Sudah cukup lama Selpele tidak punya guru, sekolah terbengkalai, guru hanya datang 1-2 hari dalam setahun. Guru-guru honor yang ditempatkan disini, hanya rajin saat berstatus honorer. Setelah diangkat menjadi pegawai tetap mereka tidak pernah datang lagi. Rupanya mereka memilih menjadi honorer di Selpele dan pulau-pulau di Raja Ampat lainnya hanya modus untuk memudahkan diangkat sebagai Aparatur Sipil Negara.

“Kami dan anak-anak senang apabila ada relawan-relawan dari Pulau Jawa yang membantu mengajar disini” lanjut Ketua Adat. Mereka anak-anak muda yang sopan, baik hati dan tidak membeda-bedakan kami. Kami banyak mendapat pengetahuan dari mereka, rasanya itu sudah cukup daripada guru honorer yang hanya memikirkan diri sendiri saja, tapi sayangnya mereka tidak pernah lama, ujar ketua adat menyuarakan isi hatinya.

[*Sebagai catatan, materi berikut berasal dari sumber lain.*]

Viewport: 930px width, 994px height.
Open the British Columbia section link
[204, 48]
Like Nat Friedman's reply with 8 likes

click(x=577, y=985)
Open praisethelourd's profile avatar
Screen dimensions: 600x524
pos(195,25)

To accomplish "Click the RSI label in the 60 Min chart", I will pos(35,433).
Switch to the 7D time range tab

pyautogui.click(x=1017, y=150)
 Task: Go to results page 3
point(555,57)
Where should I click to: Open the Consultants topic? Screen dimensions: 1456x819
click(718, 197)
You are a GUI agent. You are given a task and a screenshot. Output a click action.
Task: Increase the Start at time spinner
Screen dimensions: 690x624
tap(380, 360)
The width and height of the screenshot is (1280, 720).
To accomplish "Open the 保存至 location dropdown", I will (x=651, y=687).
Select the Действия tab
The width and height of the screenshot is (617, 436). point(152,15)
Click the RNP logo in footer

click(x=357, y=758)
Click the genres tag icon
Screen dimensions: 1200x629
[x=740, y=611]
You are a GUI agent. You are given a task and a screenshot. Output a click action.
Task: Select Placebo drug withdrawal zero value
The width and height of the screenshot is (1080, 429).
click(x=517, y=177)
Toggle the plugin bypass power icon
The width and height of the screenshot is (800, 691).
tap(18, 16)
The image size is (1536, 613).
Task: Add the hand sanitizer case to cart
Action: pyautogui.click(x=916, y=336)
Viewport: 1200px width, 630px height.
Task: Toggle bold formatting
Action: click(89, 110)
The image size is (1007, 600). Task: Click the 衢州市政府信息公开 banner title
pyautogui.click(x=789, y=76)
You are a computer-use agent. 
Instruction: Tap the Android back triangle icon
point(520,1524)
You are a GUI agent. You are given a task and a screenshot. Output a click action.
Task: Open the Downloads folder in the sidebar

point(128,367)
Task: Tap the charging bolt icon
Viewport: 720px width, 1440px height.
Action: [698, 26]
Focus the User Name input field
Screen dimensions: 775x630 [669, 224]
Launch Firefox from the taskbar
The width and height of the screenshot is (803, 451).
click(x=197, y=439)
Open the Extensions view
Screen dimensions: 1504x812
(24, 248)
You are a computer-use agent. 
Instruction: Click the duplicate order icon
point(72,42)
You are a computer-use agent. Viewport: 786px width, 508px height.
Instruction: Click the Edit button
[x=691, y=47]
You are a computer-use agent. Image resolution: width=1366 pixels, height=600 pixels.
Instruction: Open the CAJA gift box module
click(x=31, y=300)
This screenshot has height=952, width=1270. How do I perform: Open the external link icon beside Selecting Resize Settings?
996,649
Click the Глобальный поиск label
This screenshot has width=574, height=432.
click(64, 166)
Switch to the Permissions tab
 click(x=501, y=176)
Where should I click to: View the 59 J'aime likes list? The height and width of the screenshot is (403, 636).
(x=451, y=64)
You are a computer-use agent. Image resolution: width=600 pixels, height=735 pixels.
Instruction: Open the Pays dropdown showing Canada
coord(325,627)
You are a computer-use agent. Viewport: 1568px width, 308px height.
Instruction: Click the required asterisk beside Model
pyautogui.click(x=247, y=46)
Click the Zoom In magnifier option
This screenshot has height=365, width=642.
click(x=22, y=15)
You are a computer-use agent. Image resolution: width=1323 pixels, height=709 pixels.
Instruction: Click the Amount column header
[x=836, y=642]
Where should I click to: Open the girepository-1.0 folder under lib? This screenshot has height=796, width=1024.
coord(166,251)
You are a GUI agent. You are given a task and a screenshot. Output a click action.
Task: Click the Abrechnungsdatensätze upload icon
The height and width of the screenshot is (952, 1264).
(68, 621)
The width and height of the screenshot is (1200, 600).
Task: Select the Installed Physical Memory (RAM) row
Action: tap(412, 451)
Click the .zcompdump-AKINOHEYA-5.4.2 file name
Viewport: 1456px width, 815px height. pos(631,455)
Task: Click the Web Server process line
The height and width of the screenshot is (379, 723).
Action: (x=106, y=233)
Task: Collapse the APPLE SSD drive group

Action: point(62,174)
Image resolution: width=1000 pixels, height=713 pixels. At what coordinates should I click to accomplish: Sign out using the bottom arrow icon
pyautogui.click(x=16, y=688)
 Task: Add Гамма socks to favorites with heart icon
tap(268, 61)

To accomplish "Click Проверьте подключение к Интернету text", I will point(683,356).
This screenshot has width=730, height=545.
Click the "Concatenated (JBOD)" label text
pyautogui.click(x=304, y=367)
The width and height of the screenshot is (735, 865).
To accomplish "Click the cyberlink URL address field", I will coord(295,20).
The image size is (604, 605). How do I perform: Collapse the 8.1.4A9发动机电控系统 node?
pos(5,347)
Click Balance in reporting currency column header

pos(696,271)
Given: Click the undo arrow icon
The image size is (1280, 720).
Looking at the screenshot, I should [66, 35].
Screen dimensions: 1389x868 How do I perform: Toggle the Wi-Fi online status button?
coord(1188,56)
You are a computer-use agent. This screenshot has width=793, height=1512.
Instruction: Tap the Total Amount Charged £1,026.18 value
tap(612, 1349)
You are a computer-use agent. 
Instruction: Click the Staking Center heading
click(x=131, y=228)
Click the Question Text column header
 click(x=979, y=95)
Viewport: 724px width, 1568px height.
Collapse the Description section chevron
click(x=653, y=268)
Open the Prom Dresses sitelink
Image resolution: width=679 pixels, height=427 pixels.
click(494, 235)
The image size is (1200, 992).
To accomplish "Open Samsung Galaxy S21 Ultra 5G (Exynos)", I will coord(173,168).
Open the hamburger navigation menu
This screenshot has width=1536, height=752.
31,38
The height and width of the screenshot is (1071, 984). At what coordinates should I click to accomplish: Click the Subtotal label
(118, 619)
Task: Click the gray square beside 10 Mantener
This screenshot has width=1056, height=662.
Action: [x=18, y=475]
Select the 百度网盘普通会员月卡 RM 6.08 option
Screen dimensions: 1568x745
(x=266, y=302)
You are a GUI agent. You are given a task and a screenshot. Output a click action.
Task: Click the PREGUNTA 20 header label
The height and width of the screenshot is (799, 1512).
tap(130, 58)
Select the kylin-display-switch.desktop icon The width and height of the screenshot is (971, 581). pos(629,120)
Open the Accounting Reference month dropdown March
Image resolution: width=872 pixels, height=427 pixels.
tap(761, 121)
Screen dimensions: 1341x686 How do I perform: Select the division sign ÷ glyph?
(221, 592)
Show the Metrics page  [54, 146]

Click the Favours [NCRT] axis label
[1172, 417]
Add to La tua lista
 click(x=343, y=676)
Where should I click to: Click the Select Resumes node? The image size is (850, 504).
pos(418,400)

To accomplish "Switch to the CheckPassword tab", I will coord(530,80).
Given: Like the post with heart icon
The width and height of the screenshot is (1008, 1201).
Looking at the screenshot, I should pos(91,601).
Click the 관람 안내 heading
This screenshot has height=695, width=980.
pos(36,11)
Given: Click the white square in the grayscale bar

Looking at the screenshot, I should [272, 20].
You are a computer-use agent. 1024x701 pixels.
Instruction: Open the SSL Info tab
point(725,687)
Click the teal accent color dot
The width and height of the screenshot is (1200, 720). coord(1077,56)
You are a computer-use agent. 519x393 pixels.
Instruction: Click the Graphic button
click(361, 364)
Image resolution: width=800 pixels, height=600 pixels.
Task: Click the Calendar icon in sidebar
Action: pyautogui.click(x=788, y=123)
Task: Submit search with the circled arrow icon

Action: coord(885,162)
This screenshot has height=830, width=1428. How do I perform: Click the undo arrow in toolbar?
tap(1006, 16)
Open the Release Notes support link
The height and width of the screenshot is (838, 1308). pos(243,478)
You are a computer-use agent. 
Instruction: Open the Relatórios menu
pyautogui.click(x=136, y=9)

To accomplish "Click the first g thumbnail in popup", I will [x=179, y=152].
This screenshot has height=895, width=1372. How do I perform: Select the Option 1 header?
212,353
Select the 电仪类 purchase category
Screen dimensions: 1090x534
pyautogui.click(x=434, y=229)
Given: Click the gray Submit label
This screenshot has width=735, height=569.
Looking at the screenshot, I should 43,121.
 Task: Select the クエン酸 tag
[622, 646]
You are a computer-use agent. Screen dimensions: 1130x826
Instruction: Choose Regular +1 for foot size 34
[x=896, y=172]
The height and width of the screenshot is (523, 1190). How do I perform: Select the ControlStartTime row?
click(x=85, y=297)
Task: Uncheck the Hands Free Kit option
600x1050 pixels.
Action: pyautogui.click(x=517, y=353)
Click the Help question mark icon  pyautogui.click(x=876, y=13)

Aku hanya diam, dalam hati membenarkan apa yang beliau sampaikan. Cuaca sudah bersahabat, kami melanjutkan perjalanan, mengucapkan selamat tinggal, mohon doa selamat dan berharap bisa berjumpa kembali, aamiin...

Sejenak aku melupakan ungkapan hati ketua adat dan anak-anak Selpele, melanjutkan wisata ke beberapa pulau lainnya dan kembali bermalam di Dive Lodge Resort, Pulau Mansuar. Dua hari kemudian, jelang senja di pulau Mansuar, resort akan kedatangan tamu salah satu pejabat pemerintah pusat yang akan bermalam beserta rombongan. Ada tarian penyambutan yang akan dibawakan anak-anak dari pulau Aerborek. Aku tidak ingin melewatkan momen ini. Setelah mandi sore, berdandan simpel, aku ke dermaga ditemani suami ingin menyaksikan atraksi ini.

Satu jam menunggu, tamu belum jua tiba, suami kembali ke kamar, aku tetap berada di dermaga berbincang dengan anak-anak Aerborek, menanyakan cita-cita mereka. Beragam cita-cita yang mereka sebutkan ada yang ingin menjadi dokter, perawat, guru, polisi, tentara, kowad dll. Jarak tempuh Aerborek ke Mansuar hanya 2 jam perjalanan speedboat. Anak-anak Aerborek ditemani dua orang dewasa yakni Bapa Paul pelatih tari dan neng Maya. Mengapa kupanggil neng? Neng adalah panggilan khas adat sunda kepada anak perempuan.

Maya berasal dari Jawa Barat, tepatnya dari Cihanjuang, Kabupaten Bandung Barat yang berdekatan dengan Cimahi dan sangat dekat dengan tempat tinggalku di Sariwangi. Tidak dinyana akan berjumpa dulur Sunda, tetangga, di wilayah timur Indonesia. Betapa kecilnya Indonesia!!! Maya adalah mahasiswi lulusan Universitas Parahyangan Bandung yang merupakan volunteer Barefoot Conservation, sebuah yayasan konservasi sosial yang berkedudukan di Kanada sebagai relawan guru Bahasa Inggris di pulau Aerborek.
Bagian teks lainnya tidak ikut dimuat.